LOS ANGELES, CA – It has been 50 years, since the first Los Angeles County Paramedic Unit was created in 1969 at what was then known as Harbor General hospital.
- First LA Paramedic Unit created in 1969
- First paramedic unit says technology has come a long way
- Program created to keep patients alive on way to the hospital
Since then, those pioneers have paved the way for future paramedics and the public today. Daniel Ferrari pursued a career as a firefighter paramedic with the Los Angeles Fire Department nearly 20 years ago.
“My grandfather, my uncle were all involved in the military and then went on to being physicians whether in the emergency room, or otherwise, and I was going down that path but the pathway to being a paramedic looked so promising,” said Ferrari.
It is a career Ferrari said he is grateful for.

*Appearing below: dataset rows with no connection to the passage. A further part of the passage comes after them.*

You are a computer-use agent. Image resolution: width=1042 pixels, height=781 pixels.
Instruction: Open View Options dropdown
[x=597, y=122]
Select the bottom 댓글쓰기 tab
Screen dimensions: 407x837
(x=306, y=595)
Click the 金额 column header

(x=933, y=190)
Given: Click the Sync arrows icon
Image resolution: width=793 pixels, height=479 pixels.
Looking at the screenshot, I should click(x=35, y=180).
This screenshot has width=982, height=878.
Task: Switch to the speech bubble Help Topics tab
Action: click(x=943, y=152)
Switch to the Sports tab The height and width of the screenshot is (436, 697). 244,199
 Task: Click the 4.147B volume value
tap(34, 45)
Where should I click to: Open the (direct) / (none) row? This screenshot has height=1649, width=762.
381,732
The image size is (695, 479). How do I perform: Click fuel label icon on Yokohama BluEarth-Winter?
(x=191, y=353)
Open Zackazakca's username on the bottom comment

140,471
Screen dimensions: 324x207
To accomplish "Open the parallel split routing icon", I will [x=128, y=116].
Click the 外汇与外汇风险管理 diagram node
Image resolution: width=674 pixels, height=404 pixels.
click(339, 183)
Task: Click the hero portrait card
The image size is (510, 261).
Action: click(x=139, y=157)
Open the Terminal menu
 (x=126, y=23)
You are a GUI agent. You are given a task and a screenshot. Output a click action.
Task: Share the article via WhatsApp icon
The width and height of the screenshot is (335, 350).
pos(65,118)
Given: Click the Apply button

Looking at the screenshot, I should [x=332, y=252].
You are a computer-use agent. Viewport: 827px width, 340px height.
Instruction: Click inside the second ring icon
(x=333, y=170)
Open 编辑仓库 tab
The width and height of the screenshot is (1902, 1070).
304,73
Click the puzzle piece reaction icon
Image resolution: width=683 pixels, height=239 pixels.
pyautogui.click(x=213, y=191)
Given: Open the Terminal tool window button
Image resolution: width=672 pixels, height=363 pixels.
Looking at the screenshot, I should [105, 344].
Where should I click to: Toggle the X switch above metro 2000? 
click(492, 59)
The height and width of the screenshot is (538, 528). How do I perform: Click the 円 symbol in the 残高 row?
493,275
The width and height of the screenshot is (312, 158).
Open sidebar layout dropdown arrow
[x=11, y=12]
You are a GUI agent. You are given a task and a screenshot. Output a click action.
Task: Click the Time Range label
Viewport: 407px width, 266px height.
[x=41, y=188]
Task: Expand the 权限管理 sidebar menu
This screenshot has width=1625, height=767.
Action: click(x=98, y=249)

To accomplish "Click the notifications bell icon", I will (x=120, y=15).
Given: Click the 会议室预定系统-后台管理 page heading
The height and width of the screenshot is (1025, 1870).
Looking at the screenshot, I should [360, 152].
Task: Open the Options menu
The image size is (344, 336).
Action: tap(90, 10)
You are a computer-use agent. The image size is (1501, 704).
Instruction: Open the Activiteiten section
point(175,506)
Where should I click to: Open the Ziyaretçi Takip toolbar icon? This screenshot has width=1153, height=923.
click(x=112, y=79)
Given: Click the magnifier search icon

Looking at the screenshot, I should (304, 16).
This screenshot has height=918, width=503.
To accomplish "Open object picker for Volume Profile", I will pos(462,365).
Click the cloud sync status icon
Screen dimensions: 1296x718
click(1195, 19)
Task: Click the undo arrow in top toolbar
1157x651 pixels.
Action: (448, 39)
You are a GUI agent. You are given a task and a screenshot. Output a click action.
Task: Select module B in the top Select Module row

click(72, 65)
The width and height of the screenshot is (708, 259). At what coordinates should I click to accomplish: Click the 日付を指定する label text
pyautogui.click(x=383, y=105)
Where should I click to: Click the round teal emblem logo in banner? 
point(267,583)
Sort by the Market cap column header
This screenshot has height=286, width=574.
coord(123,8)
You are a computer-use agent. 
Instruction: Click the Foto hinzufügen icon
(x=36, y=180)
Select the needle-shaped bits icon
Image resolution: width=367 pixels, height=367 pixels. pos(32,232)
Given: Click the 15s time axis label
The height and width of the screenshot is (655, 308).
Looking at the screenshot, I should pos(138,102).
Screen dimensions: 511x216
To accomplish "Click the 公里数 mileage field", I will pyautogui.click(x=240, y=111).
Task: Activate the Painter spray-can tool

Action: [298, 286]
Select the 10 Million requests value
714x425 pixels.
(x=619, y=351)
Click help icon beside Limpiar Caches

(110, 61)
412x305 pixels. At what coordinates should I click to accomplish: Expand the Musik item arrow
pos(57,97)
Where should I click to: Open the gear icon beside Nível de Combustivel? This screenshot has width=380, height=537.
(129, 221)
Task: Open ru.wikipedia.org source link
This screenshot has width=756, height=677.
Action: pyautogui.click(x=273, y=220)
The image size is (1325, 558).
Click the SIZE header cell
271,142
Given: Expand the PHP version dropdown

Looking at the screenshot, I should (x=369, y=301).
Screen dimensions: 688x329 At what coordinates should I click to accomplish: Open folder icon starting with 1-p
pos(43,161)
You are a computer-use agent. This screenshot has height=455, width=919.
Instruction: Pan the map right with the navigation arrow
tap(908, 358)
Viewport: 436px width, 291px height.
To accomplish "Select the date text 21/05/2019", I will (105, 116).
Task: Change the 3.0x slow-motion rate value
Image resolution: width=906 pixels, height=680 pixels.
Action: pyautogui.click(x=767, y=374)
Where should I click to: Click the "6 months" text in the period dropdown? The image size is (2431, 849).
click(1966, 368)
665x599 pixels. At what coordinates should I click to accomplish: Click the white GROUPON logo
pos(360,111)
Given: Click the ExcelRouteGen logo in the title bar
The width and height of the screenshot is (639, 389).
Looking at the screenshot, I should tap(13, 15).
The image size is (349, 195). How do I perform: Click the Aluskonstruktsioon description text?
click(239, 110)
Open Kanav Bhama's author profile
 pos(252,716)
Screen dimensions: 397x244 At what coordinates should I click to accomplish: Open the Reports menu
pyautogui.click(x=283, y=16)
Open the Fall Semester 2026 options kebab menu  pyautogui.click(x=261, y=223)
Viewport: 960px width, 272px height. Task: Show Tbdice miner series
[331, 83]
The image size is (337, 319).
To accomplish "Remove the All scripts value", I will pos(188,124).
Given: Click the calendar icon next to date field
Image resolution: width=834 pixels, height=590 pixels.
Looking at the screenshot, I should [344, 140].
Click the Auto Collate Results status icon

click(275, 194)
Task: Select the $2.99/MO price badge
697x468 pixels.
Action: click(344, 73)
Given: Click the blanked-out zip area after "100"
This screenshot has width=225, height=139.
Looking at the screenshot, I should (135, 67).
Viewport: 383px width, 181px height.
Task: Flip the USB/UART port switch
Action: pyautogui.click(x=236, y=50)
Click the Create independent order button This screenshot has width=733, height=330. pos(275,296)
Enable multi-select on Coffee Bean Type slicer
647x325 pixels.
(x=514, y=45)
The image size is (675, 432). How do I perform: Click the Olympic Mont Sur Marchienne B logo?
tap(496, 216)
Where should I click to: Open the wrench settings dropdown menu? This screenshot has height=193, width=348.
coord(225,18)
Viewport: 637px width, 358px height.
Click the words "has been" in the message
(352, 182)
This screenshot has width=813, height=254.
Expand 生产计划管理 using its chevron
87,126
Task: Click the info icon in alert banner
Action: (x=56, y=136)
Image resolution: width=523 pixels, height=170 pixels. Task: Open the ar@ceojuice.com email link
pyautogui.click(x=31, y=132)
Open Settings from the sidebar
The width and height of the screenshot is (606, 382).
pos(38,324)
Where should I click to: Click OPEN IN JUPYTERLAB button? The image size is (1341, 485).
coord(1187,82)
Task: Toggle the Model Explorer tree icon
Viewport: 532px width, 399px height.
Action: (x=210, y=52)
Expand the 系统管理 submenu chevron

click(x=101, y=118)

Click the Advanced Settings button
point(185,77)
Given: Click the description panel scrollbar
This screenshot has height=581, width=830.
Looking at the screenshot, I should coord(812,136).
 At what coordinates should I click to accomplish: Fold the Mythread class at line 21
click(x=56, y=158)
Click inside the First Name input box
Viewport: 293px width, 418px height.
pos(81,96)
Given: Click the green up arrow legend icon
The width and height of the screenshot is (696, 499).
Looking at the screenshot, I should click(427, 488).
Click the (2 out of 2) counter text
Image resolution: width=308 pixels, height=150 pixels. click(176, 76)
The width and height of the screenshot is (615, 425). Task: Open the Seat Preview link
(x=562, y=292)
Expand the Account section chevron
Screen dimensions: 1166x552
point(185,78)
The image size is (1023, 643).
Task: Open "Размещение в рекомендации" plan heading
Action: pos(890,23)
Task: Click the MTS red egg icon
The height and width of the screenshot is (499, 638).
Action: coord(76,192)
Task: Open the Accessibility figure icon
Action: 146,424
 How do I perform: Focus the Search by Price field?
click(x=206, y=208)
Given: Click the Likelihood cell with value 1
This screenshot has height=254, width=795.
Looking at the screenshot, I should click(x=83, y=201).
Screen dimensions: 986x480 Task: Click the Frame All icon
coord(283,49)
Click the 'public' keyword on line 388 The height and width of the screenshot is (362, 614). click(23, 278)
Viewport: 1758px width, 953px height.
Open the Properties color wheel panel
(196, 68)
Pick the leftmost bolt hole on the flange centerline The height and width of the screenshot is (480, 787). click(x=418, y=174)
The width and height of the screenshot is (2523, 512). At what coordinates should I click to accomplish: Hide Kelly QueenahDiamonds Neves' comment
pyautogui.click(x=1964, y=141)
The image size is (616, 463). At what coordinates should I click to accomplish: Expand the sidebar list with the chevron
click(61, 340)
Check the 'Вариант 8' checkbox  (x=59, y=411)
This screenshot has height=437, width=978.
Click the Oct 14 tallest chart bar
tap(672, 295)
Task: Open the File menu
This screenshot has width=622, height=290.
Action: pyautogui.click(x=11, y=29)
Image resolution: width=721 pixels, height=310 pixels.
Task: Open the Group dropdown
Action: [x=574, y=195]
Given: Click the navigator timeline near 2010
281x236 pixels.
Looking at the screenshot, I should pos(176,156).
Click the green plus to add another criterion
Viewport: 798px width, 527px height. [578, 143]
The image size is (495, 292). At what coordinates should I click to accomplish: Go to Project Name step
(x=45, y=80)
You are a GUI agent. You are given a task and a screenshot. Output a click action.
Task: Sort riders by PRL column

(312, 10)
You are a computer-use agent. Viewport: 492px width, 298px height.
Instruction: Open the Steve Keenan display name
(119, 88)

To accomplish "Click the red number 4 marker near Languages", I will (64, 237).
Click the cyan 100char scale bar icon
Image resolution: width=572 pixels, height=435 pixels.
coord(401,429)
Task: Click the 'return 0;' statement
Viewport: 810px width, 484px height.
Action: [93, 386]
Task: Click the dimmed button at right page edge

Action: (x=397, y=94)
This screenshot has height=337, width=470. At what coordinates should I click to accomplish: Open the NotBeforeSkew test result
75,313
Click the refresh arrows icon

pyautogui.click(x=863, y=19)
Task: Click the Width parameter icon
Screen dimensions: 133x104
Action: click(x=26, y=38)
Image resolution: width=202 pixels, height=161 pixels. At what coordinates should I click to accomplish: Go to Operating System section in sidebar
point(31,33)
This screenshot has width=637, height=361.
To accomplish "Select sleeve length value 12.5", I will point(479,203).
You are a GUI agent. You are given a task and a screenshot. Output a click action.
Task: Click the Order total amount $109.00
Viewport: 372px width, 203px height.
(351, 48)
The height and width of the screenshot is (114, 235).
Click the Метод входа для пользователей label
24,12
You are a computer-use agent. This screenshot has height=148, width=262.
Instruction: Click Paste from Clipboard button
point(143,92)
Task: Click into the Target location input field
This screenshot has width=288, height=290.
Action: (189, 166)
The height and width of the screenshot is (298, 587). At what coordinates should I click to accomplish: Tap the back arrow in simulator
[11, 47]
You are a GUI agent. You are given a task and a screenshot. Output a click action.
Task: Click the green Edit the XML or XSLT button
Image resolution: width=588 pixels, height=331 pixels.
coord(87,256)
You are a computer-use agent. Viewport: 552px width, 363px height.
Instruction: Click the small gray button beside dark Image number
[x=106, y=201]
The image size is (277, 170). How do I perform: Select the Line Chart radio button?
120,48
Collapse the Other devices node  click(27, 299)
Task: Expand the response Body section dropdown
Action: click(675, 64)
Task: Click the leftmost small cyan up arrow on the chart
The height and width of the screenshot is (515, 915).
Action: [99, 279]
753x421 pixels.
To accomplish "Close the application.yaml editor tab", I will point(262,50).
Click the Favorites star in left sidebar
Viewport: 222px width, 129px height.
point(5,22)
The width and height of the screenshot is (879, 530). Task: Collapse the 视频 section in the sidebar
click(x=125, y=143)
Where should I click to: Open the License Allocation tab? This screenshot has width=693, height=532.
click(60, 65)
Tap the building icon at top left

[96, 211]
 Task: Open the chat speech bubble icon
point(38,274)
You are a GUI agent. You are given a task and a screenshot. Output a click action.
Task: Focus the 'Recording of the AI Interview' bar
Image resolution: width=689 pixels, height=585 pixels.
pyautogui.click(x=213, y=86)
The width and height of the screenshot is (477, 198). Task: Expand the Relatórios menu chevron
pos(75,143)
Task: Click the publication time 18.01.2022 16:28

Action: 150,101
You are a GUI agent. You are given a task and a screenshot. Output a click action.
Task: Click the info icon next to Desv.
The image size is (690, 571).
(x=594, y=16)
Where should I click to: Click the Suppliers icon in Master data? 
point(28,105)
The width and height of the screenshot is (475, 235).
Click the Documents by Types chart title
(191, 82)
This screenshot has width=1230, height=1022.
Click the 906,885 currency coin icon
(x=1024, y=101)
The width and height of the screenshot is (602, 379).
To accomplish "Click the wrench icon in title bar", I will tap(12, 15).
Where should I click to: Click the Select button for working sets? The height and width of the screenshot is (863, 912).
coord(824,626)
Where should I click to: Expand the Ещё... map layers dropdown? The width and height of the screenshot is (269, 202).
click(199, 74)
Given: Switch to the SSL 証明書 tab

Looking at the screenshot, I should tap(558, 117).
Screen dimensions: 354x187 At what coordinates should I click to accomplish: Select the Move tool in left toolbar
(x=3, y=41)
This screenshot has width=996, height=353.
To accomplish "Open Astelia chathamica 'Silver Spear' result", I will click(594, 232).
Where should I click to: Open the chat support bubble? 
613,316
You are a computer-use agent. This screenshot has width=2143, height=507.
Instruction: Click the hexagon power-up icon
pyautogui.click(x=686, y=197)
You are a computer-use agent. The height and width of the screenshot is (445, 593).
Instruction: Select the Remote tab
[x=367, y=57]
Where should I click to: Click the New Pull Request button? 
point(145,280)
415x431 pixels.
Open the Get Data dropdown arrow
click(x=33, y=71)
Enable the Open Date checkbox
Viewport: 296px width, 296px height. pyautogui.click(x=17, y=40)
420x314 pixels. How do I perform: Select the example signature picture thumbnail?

Especially, after meeting some of the pioneers in the industry, like Bill Ridgeway and Gary Davis. They were part of the first L.A. County paramedics unit in 1969 and from what they see in the back of Ferrari’s paramedic vehicle, technology has come a long way.
“If it was damp outside or it just rained or they just had their sprinklers come on grass and we go to defibrillate somebody we would get defibrillated at the same time,” Davis said.
The television show “Emergency” was based on what the L.A. County’s paramedic unit came across in the field. Dr. Michael Criley created the paramedic program over 50 years ago in an effort to keep patients alive on their way to the hospital. The model has since paved the way for paramedics like Ferrari.
“The first paramedic textbook I ever touched was a paramedic preparation manual given to me by the paramedic institute that bears his name, and I read that entire paramedic prep textbook and I was tested on it as part of my entry exam to getting into paramedic school,” Ferrari said.
Dr. Criley has also created textbooks about cardiology that paramedic students study before getting a chance to save lives out in the field.
“By the time they get to the hospital, because they have been defibrillated in the field, they’re all ready to go home essentially. Just put a few bandages on them, send them out. But these guys pick them off the street and bring them in alive,” Dr. Criley said.
According to Ferrari, without Dr. Criley, and the first Los Angeles County Paramedics, he wouldn’t be able to save the lives he does today. For that, he will forever be grateful to continue his career and bring back one heart beat at a time.